> [Directions]
Rewrite the lines starting with the line that contains "The height and width of the screenshot is (722, 1280)." and going on through the line that contains "Looking at the screenshot, I should point(13,556).", changing "GUI agent" to "interface agent" and leaving everything else unchanged.

Target pointing data:

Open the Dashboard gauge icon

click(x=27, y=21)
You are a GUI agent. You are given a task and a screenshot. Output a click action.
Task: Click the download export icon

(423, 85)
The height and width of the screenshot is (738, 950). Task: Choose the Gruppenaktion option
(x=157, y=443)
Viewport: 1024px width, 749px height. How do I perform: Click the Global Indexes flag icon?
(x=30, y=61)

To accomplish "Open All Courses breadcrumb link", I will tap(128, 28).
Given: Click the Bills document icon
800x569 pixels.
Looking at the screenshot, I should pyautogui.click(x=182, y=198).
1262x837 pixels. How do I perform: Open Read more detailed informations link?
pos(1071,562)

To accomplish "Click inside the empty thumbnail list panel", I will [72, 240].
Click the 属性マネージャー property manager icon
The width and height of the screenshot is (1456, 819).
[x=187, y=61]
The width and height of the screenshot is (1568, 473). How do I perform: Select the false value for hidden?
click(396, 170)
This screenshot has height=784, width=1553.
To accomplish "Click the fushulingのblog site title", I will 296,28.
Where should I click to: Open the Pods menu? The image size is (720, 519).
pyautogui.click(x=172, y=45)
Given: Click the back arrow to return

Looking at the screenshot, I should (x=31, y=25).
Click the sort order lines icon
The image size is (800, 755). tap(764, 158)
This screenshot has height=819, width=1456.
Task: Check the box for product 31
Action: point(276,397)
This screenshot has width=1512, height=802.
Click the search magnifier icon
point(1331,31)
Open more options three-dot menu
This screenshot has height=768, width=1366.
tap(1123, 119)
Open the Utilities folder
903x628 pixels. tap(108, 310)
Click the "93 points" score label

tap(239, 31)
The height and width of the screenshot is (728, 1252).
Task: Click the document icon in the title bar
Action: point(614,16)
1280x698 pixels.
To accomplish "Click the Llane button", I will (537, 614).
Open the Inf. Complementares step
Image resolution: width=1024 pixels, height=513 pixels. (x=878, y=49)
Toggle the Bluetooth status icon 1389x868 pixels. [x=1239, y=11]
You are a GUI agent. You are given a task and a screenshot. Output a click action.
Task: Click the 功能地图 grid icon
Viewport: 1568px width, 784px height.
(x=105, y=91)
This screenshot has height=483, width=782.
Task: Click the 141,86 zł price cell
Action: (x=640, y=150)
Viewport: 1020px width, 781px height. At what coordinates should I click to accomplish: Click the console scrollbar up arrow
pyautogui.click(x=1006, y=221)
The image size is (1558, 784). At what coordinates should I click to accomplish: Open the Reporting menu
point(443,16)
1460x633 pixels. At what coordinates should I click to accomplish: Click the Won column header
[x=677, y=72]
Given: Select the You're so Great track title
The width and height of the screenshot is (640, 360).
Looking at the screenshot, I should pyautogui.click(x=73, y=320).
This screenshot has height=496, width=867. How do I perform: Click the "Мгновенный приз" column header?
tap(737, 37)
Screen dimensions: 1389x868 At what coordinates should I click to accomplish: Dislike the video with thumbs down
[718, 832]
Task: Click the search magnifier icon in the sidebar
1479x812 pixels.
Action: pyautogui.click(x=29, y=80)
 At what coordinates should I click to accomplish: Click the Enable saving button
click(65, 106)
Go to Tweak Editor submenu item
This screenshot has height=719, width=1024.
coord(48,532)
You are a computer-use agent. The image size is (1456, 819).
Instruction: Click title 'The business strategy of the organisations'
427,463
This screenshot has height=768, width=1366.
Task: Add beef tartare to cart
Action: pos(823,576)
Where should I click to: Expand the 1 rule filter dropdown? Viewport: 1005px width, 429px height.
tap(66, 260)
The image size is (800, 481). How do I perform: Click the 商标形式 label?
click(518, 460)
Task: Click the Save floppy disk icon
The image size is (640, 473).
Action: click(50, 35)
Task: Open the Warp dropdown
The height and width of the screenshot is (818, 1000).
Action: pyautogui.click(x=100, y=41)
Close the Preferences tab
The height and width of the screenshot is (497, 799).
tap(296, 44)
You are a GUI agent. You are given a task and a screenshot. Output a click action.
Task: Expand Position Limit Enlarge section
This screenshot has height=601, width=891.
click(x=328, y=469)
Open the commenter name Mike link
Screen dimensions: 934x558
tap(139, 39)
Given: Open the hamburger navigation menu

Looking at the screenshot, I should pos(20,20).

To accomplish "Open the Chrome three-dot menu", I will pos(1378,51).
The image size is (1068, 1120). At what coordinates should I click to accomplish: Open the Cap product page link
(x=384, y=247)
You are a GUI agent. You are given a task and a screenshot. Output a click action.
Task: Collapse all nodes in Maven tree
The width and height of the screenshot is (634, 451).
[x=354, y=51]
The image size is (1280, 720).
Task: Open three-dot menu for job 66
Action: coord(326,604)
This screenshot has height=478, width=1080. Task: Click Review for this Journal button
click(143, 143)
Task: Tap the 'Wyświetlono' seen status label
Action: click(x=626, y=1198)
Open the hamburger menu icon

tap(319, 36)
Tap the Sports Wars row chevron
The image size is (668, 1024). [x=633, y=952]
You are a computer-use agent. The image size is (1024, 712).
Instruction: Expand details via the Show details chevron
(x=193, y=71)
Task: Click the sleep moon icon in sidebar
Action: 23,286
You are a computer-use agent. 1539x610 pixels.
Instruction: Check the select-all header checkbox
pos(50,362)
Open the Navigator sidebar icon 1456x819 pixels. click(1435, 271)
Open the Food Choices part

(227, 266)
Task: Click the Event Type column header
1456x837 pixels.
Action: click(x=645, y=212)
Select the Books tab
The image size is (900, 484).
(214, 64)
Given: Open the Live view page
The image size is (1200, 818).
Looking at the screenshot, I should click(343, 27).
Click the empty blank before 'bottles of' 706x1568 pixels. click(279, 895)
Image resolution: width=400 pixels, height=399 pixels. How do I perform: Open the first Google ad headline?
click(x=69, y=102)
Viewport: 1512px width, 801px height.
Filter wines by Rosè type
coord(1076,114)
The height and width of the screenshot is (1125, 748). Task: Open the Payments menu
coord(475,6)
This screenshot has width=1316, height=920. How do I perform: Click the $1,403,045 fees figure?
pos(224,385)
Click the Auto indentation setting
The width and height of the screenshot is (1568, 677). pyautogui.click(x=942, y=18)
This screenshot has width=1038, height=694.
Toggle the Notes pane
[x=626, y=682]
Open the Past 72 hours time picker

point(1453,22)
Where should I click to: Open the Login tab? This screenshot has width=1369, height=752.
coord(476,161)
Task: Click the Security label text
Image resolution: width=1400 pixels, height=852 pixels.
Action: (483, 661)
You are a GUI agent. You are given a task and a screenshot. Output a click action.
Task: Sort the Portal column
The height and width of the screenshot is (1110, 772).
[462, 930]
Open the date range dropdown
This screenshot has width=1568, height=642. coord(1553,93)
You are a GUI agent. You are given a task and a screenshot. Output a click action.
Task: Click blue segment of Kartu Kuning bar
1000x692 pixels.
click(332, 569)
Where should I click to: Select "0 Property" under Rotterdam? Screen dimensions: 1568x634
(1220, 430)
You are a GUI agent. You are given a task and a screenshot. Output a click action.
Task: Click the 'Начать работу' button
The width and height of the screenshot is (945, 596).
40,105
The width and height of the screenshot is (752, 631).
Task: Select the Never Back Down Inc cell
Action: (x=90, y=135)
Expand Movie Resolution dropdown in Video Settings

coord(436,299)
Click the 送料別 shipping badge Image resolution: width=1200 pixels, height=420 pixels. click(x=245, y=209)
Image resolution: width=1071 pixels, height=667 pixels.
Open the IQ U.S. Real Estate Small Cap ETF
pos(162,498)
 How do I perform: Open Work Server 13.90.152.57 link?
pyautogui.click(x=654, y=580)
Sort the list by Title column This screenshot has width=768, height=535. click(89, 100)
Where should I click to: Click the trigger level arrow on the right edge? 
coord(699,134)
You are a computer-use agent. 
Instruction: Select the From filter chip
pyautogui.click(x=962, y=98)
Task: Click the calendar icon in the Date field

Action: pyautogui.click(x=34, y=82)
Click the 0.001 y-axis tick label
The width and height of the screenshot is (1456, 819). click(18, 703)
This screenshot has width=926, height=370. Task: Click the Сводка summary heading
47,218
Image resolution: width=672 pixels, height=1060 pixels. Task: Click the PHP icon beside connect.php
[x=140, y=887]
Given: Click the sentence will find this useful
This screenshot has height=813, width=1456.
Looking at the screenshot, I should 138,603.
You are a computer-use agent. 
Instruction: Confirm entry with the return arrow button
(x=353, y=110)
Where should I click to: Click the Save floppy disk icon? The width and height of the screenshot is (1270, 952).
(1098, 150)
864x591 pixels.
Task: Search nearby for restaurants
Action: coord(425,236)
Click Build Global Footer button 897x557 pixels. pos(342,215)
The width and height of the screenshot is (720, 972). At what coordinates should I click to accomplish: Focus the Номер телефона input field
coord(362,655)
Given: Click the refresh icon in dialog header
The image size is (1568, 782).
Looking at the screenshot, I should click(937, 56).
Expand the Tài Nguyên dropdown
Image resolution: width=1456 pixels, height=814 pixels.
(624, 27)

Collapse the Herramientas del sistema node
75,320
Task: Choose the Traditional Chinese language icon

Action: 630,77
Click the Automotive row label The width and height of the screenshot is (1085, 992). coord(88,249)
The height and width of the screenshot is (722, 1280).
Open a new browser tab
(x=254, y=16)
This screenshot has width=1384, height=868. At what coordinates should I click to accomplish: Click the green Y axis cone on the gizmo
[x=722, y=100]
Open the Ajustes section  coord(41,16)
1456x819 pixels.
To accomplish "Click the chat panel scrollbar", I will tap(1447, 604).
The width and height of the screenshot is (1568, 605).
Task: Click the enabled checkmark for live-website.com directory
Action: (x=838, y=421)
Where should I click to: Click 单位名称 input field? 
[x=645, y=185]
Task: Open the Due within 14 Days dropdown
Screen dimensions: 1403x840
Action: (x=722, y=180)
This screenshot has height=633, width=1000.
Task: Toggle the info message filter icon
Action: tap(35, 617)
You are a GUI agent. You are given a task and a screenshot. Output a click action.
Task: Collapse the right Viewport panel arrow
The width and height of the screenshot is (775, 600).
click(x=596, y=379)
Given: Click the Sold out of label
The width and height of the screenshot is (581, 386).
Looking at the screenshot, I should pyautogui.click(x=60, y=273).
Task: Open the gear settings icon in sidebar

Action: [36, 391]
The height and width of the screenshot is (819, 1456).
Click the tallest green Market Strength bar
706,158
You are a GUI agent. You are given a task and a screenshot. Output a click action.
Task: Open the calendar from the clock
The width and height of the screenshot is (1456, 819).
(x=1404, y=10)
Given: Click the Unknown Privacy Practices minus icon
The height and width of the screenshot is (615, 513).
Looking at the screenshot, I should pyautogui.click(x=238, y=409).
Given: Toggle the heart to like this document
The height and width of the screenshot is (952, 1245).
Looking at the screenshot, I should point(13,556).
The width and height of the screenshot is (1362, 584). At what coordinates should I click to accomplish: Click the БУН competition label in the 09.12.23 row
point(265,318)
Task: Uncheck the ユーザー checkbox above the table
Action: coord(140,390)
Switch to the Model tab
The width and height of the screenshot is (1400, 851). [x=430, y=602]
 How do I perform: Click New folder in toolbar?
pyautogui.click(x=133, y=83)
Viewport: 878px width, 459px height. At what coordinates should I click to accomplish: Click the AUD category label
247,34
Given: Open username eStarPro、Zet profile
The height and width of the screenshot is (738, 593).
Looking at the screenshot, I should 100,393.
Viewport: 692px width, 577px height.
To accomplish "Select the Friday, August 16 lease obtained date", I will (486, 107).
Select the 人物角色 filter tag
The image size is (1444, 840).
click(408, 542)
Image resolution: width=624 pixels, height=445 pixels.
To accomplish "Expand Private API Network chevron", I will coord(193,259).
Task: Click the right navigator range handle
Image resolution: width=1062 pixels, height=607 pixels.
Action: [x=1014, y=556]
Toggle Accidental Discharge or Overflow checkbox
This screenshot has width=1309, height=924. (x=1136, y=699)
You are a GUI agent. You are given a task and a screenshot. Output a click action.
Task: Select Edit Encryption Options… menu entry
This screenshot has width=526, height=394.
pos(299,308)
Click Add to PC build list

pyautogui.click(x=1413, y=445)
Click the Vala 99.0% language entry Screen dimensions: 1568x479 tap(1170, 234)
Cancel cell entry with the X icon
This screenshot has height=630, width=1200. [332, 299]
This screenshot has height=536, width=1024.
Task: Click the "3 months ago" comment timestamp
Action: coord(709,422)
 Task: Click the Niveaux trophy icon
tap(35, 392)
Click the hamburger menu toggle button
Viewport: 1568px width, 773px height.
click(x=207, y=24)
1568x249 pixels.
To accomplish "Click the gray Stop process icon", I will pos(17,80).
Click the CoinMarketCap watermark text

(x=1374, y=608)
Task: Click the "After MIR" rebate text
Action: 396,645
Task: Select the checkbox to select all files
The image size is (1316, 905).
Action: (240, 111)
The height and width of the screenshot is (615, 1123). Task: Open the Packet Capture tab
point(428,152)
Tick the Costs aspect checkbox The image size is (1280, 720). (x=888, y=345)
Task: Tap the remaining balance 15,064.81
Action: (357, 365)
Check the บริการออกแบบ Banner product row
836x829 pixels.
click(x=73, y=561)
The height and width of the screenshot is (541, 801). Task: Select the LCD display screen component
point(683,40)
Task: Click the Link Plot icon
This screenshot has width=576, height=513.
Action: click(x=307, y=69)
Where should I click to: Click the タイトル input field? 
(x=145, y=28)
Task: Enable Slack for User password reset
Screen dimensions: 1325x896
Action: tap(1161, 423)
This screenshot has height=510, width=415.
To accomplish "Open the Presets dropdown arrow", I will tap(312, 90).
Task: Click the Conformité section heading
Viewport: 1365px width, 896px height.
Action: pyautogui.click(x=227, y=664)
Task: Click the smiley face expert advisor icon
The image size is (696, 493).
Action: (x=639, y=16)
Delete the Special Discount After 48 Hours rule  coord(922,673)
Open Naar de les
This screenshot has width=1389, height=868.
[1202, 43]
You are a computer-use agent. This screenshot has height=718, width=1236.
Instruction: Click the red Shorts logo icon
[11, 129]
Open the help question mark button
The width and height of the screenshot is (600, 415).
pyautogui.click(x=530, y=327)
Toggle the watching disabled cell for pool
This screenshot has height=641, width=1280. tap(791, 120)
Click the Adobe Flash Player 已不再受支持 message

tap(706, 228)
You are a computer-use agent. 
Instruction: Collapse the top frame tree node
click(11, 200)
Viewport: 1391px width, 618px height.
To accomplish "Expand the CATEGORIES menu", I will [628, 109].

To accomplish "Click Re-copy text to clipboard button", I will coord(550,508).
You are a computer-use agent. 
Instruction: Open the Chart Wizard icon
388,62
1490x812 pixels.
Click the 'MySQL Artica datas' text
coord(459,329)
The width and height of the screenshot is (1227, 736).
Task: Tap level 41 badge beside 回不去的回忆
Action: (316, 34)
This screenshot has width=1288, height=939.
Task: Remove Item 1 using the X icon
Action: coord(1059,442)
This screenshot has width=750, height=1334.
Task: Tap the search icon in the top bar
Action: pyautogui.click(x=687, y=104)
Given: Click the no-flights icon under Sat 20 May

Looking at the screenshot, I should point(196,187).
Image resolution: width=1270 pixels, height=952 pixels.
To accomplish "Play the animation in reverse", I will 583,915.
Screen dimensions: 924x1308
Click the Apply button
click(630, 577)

> [The result]
The height and width of the screenshot is (722, 1280).
Open a new browser tab
(x=254, y=16)
This screenshot has width=1384, height=868. At what coordinates should I click to accomplish: Click the green Y axis cone on the gizmo
[x=722, y=100]
Open the Ajustes section  coord(41,16)
1456x819 pixels.
To accomplish "Click the chat panel scrollbar", I will tap(1447, 604).
The width and height of the screenshot is (1568, 605).
Task: Click the enabled checkmark for live-website.com directory
Action: (x=838, y=421)
Where should I click to: Click 单位名称 input field? 
[x=645, y=185]
Task: Open the Due within 14 Days dropdown
Screen dimensions: 1403x840
Action: (x=722, y=180)
This screenshot has height=633, width=1000.
Task: Toggle the info message filter icon
Action: tap(35, 617)
You are a interface agent. You are given a task and a screenshot. Output a click action.
Task: Collapse the right Viewport panel arrow
The width and height of the screenshot is (775, 600).
click(x=596, y=379)
Given: Click the Sold out of label
The width and height of the screenshot is (581, 386).
Looking at the screenshot, I should pyautogui.click(x=60, y=273).
Task: Open the gear settings icon in sidebar

Action: [36, 391]
The height and width of the screenshot is (819, 1456).
Click the tallest green Market Strength bar
706,158
You are a interface agent. You are given a task and a screenshot. Output a click action.
Task: Open the calendar from the clock
The width and height of the screenshot is (1456, 819).
(x=1404, y=10)
Given: Click the Unknown Privacy Practices minus icon
The height and width of the screenshot is (615, 513).
Looking at the screenshot, I should pyautogui.click(x=238, y=409).
Given: Toggle the heart to like this document
The height and width of the screenshot is (952, 1245).
Looking at the screenshot, I should point(13,556).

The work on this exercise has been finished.